> WHAT IS BEING ASKED: Each record is to be repeated exactly as it stands below.

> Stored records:
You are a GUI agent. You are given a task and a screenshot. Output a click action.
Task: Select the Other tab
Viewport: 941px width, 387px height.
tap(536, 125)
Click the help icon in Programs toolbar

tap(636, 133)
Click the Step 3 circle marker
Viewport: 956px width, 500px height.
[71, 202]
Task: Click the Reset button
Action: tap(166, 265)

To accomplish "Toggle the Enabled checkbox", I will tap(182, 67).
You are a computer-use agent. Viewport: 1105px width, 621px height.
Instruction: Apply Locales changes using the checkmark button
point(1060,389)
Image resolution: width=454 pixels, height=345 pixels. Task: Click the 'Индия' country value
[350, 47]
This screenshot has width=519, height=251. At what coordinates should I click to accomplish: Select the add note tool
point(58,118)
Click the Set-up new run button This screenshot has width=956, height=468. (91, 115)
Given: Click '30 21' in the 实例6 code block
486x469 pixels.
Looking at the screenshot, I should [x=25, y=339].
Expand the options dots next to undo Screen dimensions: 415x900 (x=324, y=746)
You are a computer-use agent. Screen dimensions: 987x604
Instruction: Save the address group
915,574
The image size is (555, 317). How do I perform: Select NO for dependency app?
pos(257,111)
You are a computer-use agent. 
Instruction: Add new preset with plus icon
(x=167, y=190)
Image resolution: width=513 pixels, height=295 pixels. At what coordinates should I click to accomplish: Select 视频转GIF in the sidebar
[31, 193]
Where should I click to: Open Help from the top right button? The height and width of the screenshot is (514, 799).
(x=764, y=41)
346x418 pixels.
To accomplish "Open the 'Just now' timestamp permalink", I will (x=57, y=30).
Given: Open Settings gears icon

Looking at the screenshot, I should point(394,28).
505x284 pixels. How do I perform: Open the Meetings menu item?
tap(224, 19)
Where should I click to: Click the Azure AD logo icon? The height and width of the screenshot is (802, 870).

> ANSWER TO THE EXERCISE:
You are a GUI agent. You are given a task and a screenshot. Output a click action.
Task: Select the Other tab
Viewport: 941px width, 387px height.
tap(536, 125)
Click the help icon in Programs toolbar

tap(636, 133)
Click the Step 3 circle marker
Viewport: 956px width, 500px height.
[71, 202]
Task: Click the Reset button
Action: tap(166, 265)

To accomplish "Toggle the Enabled checkbox", I will tap(182, 67).
You are a computer-use agent. Viewport: 1105px width, 621px height.
Instruction: Apply Locales changes using the checkmark button
point(1060,389)
Image resolution: width=454 pixels, height=345 pixels. Task: Click the 'Индия' country value
[350, 47]
This screenshot has width=519, height=251. At what coordinates should I click to accomplish: Select the add note tool
point(58,118)
Click the Set-up new run button This screenshot has width=956, height=468. (91, 115)
Given: Click '30 21' in the 实例6 code block
486x469 pixels.
Looking at the screenshot, I should [x=25, y=339].
Expand the options dots next to undo Screen dimensions: 415x900 (x=324, y=746)
You are a computer-use agent. Screen dimensions: 987x604
Instruction: Save the address group
915,574
The image size is (555, 317). How do I perform: Select NO for dependency app?
pos(257,111)
You are a computer-use agent. 
Instruction: Add new preset with plus icon
(x=167, y=190)
Image resolution: width=513 pixels, height=295 pixels. At what coordinates should I click to accomplish: Select 视频转GIF in the sidebar
[31, 193]
Where should I click to: Open Help from the top right button? The height and width of the screenshot is (514, 799).
(x=764, y=41)
346x418 pixels.
To accomplish "Open the 'Just now' timestamp permalink", I will (x=57, y=30).
Given: Open Settings gears icon

Looking at the screenshot, I should point(394,28).
505x284 pixels. How do I perform: Open the Meetings menu item?
tap(224, 19)
Where should I click to: Click the Azure AD logo icon? The height and width of the screenshot is (802, 870).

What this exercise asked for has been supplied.